▶ RECORDS SUPPLIED
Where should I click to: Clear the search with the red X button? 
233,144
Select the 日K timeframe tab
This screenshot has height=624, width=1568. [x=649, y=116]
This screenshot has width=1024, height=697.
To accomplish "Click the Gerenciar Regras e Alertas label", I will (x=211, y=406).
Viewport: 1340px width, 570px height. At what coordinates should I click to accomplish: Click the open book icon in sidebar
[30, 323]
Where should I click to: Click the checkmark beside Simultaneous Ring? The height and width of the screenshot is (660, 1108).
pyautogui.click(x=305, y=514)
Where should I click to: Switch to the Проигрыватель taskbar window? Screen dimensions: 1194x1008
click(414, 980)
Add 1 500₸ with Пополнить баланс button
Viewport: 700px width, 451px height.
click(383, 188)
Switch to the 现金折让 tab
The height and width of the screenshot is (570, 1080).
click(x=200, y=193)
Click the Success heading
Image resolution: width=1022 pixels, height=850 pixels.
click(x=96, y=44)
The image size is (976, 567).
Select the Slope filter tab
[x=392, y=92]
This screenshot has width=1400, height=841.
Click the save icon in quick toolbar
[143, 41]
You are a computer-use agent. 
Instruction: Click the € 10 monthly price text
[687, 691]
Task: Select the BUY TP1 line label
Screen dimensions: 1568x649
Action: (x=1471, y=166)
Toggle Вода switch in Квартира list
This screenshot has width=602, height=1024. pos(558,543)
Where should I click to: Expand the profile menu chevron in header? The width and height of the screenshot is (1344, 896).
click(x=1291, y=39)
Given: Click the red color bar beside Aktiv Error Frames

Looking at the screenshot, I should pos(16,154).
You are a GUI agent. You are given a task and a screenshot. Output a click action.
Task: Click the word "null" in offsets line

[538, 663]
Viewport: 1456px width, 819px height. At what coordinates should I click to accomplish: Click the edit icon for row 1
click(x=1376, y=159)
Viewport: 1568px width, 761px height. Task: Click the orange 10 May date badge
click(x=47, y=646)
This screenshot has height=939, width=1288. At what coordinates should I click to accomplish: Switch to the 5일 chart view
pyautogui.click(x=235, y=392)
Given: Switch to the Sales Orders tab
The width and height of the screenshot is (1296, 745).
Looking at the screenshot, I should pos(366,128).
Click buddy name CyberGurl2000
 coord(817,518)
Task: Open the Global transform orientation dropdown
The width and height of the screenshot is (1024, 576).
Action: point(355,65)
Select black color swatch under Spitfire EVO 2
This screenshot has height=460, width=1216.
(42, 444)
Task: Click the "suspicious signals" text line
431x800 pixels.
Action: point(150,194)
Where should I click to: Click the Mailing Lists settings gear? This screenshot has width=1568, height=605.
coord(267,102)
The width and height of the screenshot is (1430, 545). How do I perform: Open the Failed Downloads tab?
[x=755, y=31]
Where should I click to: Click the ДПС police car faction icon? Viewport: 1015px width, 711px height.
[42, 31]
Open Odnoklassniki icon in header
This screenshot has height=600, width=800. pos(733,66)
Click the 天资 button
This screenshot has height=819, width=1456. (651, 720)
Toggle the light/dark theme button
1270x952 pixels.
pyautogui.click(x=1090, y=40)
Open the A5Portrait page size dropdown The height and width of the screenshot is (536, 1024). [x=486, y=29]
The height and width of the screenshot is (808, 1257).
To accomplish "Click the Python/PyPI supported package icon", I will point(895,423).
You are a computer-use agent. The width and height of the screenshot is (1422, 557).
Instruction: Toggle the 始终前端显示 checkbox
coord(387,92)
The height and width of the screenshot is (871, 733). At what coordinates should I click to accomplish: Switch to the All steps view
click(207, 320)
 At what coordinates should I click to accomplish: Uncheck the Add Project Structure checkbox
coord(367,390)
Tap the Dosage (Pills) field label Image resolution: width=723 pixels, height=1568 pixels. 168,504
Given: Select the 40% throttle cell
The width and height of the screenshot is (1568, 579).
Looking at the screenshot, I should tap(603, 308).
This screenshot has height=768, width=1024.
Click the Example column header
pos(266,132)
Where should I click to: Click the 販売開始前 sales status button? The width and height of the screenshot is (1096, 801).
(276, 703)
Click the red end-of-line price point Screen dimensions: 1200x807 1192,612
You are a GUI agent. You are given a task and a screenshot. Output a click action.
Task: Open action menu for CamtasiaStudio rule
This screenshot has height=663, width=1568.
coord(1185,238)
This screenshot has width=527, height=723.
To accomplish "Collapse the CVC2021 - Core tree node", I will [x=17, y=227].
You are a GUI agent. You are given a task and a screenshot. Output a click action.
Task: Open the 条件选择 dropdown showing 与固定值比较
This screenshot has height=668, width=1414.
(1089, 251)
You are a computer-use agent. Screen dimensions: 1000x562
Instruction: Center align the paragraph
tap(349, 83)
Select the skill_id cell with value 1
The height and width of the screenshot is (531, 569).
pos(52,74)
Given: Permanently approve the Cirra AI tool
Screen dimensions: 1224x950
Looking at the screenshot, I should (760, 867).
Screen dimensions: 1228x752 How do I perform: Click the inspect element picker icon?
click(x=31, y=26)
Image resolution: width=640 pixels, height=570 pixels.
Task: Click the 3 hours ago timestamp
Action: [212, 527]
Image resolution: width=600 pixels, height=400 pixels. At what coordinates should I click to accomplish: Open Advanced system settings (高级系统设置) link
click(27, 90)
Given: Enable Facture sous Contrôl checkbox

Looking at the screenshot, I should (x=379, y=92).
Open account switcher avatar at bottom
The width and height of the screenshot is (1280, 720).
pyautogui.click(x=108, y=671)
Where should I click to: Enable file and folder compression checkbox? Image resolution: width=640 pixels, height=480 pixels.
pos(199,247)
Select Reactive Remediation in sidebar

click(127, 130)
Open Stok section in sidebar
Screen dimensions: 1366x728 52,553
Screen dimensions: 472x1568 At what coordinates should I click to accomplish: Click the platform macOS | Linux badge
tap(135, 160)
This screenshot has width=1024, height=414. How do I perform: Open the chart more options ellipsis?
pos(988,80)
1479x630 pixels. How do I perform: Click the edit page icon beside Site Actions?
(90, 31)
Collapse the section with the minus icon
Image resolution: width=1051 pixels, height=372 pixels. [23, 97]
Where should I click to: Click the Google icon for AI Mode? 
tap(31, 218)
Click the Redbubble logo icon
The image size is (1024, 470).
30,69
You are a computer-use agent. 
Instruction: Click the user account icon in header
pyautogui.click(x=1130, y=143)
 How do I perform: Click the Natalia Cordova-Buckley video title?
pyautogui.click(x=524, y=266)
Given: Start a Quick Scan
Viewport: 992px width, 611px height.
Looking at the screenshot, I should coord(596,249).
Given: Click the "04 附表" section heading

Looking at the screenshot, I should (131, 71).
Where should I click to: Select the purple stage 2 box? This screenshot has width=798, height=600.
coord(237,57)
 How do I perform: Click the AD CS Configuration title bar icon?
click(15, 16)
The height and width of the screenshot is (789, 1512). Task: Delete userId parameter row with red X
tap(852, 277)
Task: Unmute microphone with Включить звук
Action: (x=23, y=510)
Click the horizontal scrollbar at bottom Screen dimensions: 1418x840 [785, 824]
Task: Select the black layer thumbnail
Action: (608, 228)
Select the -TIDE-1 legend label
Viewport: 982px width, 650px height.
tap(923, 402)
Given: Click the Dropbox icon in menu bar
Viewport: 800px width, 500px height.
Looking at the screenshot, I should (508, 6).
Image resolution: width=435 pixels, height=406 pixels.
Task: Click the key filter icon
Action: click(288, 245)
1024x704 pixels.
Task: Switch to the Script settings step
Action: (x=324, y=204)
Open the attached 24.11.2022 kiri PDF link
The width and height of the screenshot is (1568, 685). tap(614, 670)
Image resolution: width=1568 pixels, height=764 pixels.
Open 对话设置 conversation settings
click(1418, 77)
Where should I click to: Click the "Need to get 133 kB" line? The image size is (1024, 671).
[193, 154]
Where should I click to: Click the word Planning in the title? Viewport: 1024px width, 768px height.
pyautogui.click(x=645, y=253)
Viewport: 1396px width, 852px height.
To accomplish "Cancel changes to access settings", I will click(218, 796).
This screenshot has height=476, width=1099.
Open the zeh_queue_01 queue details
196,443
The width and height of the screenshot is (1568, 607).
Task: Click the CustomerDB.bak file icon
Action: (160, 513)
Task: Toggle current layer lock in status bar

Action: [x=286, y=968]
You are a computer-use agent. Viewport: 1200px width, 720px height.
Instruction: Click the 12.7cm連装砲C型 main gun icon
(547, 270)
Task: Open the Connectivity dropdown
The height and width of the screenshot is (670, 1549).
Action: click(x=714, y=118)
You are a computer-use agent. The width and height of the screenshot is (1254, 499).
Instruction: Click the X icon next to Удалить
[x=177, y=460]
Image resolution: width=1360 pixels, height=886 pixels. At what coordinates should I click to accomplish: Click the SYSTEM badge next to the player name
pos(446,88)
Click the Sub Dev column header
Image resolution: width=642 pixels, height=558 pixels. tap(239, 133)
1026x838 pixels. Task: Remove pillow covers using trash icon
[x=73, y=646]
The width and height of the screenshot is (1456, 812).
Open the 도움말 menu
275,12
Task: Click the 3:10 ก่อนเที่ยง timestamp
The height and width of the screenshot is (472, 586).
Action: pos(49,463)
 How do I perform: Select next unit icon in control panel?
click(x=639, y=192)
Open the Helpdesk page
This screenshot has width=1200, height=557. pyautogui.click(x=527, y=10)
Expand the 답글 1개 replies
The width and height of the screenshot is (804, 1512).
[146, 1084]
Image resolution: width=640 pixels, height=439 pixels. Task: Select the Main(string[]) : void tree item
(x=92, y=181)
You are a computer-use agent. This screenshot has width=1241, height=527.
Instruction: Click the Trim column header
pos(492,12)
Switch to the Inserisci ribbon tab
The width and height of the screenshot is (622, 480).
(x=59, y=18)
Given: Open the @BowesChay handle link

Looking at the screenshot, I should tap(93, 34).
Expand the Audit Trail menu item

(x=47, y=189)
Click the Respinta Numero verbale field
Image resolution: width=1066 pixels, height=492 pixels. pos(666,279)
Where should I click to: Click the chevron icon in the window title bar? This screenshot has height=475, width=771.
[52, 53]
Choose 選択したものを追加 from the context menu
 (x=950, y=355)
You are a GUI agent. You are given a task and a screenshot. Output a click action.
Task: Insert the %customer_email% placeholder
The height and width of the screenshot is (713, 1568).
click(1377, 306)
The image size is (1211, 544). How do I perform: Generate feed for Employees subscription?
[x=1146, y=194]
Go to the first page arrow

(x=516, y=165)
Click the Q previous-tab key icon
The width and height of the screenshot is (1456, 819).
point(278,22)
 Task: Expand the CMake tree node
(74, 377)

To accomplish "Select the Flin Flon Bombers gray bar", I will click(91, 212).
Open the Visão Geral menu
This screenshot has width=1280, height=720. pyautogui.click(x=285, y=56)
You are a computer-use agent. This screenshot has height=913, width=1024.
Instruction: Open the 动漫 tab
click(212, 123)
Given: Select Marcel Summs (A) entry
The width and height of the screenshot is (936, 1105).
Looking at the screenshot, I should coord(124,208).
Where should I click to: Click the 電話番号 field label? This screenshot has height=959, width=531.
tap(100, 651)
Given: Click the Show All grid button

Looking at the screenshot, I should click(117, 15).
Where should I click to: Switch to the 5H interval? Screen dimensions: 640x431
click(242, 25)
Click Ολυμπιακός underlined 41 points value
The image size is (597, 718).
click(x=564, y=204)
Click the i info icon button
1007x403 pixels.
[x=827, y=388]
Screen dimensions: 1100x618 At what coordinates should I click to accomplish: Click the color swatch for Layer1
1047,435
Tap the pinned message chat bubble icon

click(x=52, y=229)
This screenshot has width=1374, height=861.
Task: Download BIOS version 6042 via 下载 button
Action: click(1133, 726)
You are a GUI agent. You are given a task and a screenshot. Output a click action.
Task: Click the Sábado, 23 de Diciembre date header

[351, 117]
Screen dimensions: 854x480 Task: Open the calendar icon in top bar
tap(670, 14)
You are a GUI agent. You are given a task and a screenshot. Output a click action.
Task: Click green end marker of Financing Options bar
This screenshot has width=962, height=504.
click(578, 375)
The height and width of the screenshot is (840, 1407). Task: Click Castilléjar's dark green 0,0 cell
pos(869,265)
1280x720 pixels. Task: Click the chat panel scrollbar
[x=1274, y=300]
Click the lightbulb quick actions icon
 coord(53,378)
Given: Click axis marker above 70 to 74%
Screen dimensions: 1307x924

▶ ABOUT THIS TASK
Look over the listing above and copy each line that contains "dropdown".

▶ RESPONSE FOR THIS EXERCISE
Task: Open the Global transform orientation dropdown
Open the A5Portrait page size dropdown The height and width of the screenshot is (536, 1024). [x=486, y=29]
Task: Open the 条件选择 dropdown showing 与固定值比较
Task: Open the Connectivity dropdown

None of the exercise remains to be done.